Problem description >> Write out the line that contains "The width and height of the screenshot is (1097, 390)." and every line after it through the end of the entries, exactly as given and with no other lines.

Record excerpts >>
....
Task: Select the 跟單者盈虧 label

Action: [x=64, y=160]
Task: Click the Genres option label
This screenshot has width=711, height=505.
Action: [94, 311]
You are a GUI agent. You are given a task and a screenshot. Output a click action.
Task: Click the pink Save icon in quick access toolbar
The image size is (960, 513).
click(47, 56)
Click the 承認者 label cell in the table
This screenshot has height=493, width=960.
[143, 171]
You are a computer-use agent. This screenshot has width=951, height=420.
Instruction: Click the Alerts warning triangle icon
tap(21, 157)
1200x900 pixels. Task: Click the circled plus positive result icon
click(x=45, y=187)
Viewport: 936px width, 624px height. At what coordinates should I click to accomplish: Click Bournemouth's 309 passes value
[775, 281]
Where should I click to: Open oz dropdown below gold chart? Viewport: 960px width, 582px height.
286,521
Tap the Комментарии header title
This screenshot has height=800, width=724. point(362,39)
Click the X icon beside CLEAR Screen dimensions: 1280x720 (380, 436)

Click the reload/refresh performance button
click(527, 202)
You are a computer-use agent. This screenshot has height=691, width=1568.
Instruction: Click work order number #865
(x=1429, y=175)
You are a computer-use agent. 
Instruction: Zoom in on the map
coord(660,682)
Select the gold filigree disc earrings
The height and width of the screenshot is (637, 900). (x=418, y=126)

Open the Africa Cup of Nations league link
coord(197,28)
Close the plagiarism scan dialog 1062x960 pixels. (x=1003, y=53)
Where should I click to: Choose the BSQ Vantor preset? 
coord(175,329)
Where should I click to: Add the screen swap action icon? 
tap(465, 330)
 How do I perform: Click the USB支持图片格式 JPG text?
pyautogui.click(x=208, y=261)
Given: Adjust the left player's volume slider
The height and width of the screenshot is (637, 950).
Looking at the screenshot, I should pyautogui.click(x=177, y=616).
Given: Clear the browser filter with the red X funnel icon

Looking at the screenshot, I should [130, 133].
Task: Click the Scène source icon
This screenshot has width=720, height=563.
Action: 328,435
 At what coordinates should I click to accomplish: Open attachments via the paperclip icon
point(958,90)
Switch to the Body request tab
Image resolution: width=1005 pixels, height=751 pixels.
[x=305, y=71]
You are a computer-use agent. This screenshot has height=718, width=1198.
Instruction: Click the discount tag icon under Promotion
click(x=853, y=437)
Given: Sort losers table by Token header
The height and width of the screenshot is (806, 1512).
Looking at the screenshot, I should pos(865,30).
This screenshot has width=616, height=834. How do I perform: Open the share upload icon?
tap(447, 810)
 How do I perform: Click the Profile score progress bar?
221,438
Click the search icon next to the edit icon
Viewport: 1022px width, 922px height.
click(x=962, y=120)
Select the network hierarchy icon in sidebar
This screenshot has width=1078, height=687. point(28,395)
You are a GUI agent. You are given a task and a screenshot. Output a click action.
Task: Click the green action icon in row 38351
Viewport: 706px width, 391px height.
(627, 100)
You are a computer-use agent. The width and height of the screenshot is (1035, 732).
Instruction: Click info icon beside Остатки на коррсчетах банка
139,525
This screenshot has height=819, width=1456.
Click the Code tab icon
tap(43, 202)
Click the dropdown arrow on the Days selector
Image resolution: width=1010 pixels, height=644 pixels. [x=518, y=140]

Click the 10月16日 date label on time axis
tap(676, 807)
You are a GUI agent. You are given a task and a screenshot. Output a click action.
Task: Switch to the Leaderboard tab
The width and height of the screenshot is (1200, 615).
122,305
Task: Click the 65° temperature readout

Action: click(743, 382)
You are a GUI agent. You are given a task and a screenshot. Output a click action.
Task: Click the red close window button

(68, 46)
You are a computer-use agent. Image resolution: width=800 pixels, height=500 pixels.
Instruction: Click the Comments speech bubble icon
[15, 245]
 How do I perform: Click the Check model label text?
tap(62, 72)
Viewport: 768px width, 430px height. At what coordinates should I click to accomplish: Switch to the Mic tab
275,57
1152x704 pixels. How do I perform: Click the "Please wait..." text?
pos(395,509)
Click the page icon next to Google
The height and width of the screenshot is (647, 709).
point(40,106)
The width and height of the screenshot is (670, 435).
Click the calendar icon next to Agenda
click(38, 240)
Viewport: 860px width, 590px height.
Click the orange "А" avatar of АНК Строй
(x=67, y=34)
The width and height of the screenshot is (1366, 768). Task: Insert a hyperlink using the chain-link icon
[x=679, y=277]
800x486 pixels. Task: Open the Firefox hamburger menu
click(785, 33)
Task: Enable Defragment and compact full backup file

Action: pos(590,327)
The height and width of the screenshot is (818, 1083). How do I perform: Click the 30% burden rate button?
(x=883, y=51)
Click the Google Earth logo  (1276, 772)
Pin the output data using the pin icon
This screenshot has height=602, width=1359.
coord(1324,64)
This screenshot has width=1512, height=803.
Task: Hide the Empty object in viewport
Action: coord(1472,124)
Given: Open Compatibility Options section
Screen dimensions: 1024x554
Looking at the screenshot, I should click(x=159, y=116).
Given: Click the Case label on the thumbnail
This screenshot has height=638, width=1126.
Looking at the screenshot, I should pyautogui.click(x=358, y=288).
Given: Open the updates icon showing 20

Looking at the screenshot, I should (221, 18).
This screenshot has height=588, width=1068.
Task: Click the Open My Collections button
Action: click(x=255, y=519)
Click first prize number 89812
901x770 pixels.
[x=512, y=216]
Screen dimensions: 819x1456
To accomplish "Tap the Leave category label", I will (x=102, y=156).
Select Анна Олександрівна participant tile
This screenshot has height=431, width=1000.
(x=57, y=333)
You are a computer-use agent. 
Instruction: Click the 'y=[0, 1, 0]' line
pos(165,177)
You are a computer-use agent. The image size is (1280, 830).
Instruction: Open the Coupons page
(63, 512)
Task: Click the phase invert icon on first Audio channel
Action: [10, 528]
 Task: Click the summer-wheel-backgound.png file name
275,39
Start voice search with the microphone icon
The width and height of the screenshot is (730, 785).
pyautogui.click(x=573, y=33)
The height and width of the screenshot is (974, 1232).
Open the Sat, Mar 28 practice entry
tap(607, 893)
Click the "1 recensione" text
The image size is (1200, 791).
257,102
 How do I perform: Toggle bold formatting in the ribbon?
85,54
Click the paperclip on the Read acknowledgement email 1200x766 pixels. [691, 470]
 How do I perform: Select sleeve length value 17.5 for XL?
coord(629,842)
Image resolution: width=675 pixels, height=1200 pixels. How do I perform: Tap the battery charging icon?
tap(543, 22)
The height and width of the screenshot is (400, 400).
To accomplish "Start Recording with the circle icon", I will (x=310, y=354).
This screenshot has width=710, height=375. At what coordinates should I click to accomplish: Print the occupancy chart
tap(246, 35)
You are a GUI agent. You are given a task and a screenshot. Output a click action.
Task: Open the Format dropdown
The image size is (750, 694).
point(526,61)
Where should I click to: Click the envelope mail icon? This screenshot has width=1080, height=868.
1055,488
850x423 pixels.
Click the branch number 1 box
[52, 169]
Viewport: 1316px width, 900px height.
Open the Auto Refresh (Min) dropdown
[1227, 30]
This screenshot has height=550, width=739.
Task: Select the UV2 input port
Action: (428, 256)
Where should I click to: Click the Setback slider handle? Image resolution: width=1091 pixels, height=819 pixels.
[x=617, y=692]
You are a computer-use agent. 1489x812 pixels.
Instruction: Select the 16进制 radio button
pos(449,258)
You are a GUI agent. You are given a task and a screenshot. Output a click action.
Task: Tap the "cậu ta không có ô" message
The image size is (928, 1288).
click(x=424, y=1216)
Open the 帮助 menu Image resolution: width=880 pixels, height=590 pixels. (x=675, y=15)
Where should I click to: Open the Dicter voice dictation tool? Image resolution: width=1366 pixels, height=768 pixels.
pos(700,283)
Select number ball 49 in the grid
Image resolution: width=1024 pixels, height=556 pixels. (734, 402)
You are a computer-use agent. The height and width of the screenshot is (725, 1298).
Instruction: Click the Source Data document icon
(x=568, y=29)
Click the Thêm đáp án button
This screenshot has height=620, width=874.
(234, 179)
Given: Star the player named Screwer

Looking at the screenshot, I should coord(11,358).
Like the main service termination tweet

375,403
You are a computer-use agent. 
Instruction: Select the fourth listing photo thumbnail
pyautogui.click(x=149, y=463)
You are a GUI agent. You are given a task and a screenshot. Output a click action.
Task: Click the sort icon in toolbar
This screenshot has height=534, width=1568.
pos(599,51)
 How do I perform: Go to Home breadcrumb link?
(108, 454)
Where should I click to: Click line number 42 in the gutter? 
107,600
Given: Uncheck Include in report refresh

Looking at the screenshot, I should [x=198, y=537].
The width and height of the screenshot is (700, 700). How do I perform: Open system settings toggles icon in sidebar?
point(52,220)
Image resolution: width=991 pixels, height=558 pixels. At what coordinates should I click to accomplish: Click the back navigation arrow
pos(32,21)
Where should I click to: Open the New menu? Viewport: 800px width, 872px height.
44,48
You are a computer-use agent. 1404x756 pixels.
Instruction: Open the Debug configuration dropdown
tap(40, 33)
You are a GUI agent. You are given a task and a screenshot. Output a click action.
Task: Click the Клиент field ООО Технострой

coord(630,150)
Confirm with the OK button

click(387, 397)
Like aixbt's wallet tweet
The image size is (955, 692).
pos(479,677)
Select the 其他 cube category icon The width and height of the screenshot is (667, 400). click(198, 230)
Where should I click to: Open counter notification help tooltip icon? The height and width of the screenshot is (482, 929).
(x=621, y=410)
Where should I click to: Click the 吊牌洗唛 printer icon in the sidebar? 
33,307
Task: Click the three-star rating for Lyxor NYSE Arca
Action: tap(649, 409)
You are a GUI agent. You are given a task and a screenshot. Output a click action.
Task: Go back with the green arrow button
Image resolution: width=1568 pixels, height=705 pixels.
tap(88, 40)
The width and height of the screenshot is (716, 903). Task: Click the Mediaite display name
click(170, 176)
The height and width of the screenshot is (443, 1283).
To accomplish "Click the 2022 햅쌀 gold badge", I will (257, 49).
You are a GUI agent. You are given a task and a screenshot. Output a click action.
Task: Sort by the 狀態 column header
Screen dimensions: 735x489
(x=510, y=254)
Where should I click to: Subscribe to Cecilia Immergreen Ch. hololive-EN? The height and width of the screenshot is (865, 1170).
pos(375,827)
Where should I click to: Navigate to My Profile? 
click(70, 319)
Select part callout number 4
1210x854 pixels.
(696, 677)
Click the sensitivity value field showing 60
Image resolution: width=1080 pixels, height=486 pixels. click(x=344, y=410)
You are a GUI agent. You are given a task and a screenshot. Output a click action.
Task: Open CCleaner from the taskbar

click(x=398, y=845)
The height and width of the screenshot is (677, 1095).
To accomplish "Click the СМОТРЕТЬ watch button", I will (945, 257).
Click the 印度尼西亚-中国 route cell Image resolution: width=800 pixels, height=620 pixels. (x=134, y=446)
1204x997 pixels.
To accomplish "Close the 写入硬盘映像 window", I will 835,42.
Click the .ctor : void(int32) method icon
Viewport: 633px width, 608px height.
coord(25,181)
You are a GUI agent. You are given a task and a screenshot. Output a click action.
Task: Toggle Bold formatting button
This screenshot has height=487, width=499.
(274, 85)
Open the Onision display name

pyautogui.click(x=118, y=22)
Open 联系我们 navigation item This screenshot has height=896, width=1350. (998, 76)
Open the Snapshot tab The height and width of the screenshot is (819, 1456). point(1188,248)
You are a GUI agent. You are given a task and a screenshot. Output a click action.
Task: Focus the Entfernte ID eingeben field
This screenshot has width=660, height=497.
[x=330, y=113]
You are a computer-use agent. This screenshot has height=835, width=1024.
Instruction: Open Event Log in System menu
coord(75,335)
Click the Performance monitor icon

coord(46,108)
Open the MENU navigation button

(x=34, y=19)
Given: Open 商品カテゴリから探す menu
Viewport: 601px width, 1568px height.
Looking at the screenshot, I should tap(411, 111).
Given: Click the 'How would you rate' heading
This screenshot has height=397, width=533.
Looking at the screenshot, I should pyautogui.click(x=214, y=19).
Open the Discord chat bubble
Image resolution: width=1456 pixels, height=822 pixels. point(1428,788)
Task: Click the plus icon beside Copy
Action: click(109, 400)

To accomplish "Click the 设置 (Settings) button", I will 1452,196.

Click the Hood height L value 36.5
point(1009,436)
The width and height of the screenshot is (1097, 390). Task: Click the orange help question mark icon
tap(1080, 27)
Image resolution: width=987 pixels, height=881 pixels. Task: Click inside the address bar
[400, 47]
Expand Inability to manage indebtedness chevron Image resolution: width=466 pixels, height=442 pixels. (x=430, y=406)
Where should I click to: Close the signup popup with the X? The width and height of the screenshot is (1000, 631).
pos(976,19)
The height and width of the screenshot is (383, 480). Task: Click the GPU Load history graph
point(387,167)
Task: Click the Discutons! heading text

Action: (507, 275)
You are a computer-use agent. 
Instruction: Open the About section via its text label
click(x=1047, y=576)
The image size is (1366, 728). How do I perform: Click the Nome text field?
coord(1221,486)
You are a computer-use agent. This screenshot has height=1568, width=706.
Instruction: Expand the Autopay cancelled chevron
....
Exercise result >>
The width and height of the screenshot is (1097, 390). Task: Click the orange help question mark icon
tap(1080, 27)
Image resolution: width=987 pixels, height=881 pixels. Task: Click inside the address bar
[400, 47]
Expand Inability to manage indebtedness chevron Image resolution: width=466 pixels, height=442 pixels. (x=430, y=406)
Where should I click to: Close the signup popup with the X? The width and height of the screenshot is (1000, 631).
pos(976,19)
The height and width of the screenshot is (383, 480). Task: Click the GPU Load history graph
point(387,167)
Task: Click the Discutons! heading text

Action: (507, 275)
You are a computer-use agent. 
Instruction: Open the About section via its text label
click(x=1047, y=576)
The image size is (1366, 728). How do I perform: Click the Nome text field?
coord(1221,486)
You are a computer-use agent. This screenshot has height=1568, width=706.
Instruction: Expand the Autopay cancelled chevron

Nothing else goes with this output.